## What is required
Repeat every line of the material below without any changes.
#### Data in this exercise ####
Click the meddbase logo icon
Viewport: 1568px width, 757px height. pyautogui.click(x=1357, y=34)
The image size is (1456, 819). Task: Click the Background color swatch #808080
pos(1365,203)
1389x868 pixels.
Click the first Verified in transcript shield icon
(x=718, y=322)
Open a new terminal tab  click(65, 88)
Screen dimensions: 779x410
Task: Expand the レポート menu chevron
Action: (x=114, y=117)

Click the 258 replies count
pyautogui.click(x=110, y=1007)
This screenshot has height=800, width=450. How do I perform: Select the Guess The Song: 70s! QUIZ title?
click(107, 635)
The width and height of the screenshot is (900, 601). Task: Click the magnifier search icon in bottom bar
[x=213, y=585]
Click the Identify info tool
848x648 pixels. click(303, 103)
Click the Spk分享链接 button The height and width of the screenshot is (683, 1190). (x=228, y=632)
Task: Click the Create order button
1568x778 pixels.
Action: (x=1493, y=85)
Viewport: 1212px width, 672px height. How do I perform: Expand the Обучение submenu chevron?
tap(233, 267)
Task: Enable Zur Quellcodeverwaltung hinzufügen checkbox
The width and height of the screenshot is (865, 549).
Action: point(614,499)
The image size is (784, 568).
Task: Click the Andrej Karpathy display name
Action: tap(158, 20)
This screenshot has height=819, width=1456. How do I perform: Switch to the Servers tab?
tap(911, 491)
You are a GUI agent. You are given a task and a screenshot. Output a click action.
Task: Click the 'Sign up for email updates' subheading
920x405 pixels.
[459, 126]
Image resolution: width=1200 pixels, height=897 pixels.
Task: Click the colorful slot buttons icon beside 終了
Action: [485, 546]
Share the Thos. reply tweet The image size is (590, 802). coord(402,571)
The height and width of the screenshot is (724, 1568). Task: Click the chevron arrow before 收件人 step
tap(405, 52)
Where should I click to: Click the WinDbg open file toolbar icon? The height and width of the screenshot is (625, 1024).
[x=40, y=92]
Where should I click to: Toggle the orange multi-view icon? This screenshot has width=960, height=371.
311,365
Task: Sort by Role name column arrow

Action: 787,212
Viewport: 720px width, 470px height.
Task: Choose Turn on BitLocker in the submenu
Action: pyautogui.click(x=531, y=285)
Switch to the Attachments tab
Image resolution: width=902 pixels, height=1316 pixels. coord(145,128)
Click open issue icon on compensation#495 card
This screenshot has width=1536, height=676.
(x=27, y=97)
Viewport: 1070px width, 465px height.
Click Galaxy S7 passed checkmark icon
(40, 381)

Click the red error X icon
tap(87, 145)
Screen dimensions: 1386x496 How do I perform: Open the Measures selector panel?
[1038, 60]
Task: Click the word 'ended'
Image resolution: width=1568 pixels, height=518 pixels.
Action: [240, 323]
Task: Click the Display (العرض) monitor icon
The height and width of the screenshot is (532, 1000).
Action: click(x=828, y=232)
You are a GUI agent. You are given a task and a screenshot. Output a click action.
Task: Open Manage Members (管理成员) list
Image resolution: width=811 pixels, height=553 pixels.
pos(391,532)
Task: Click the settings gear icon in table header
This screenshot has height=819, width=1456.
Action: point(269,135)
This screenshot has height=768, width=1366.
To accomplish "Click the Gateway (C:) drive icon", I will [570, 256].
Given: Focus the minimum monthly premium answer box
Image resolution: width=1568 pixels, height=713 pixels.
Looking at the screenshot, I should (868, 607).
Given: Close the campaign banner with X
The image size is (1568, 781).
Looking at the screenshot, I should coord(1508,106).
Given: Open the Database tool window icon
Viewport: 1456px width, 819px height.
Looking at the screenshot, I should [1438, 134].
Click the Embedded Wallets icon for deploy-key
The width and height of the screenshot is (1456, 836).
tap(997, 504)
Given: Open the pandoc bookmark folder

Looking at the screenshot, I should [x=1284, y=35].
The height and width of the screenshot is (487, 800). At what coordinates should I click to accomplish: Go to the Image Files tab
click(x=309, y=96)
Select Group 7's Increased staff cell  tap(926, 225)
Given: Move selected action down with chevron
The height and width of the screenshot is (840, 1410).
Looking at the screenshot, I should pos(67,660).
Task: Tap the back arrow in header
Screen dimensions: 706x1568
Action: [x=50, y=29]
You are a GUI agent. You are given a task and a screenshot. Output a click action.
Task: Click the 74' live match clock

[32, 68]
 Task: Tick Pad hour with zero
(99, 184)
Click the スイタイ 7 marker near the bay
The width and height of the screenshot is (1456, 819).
####
## Result for this exercise
Click the meddbase logo icon
Viewport: 1568px width, 757px height. pyautogui.click(x=1357, y=34)
The image size is (1456, 819). Task: Click the Background color swatch #808080
pos(1365,203)
1389x868 pixels.
Click the first Verified in transcript shield icon
(x=718, y=322)
Open a new terminal tab  click(65, 88)
Screen dimensions: 779x410
Task: Expand the レポート menu chevron
Action: (x=114, y=117)

Click the 258 replies count
pyautogui.click(x=110, y=1007)
This screenshot has height=800, width=450. How do I perform: Select the Guess The Song: 70s! QUIZ title?
click(107, 635)
The width and height of the screenshot is (900, 601). Task: Click the magnifier search icon in bottom bar
[x=213, y=585]
Click the Identify info tool
848x648 pixels. click(303, 103)
Click the Spk分享链接 button The height and width of the screenshot is (683, 1190). (x=228, y=632)
Task: Click the Create order button
1568x778 pixels.
Action: (x=1493, y=85)
Viewport: 1212px width, 672px height. How do I perform: Expand the Обучение submenu chevron?
tap(233, 267)
Task: Enable Zur Quellcodeverwaltung hinzufügen checkbox
The width and height of the screenshot is (865, 549).
Action: point(614,499)
The image size is (784, 568).
Task: Click the Andrej Karpathy display name
Action: tap(158, 20)
This screenshot has height=819, width=1456. How do I perform: Switch to the Servers tab?
tap(911, 491)
You are a GUI agent. You are given a task and a screenshot. Output a click action.
Task: Click the 'Sign up for email updates' subheading
920x405 pixels.
[459, 126]
Image resolution: width=1200 pixels, height=897 pixels.
Task: Click the colorful slot buttons icon beside 終了
Action: [485, 546]
Share the Thos. reply tweet The image size is (590, 802). coord(402,571)
The height and width of the screenshot is (724, 1568). Task: Click the chevron arrow before 收件人 step
tap(405, 52)
Where should I click to: Click the WinDbg open file toolbar icon? The height and width of the screenshot is (625, 1024).
[x=40, y=92]
Where should I click to: Toggle the orange multi-view icon? This screenshot has width=960, height=371.
311,365
Task: Sort by Role name column arrow

Action: 787,212
Viewport: 720px width, 470px height.
Task: Choose Turn on BitLocker in the submenu
Action: pyautogui.click(x=531, y=285)
Switch to the Attachments tab
Image resolution: width=902 pixels, height=1316 pixels. coord(145,128)
Click open issue icon on compensation#495 card
This screenshot has width=1536, height=676.
(x=27, y=97)
Viewport: 1070px width, 465px height.
Click Galaxy S7 passed checkmark icon
(40, 381)

Click the red error X icon
tap(87, 145)
Screen dimensions: 1386x496 How do I perform: Open the Measures selector panel?
[1038, 60]
Task: Click the word 'ended'
Image resolution: width=1568 pixels, height=518 pixels.
Action: [240, 323]
Task: Click the Display (العرض) monitor icon
The height and width of the screenshot is (532, 1000).
Action: click(x=828, y=232)
You are a GUI agent. You are given a task and a screenshot. Output a click action.
Task: Open Manage Members (管理成员) list
Image resolution: width=811 pixels, height=553 pixels.
pos(391,532)
Task: Click the settings gear icon in table header
This screenshot has height=819, width=1456.
Action: point(269,135)
This screenshot has height=768, width=1366.
To accomplish "Click the Gateway (C:) drive icon", I will [570, 256].
Given: Focus the minimum monthly premium answer box
Image resolution: width=1568 pixels, height=713 pixels.
Looking at the screenshot, I should (868, 607).
Given: Close the campaign banner with X
The image size is (1568, 781).
Looking at the screenshot, I should coord(1508,106).
Given: Open the Database tool window icon
Viewport: 1456px width, 819px height.
Looking at the screenshot, I should [1438, 134].
Click the Embedded Wallets icon for deploy-key
The width and height of the screenshot is (1456, 836).
tap(997, 504)
Given: Open the pandoc bookmark folder

Looking at the screenshot, I should [x=1284, y=35].
The height and width of the screenshot is (487, 800). At what coordinates should I click to accomplish: Go to the Image Files tab
click(x=309, y=96)
Select Group 7's Increased staff cell  tap(926, 225)
Given: Move selected action down with chevron
The height and width of the screenshot is (840, 1410).
Looking at the screenshot, I should pos(67,660).
Task: Tap the back arrow in header
Screen dimensions: 706x1568
Action: [x=50, y=29]
You are a GUI agent. You are given a task and a screenshot. Output a click action.
Task: Click the 74' live match clock

[32, 68]
 Task: Tick Pad hour with zero
(99, 184)
Click the スイタイ 7 marker near the bay
The width and height of the screenshot is (1456, 819).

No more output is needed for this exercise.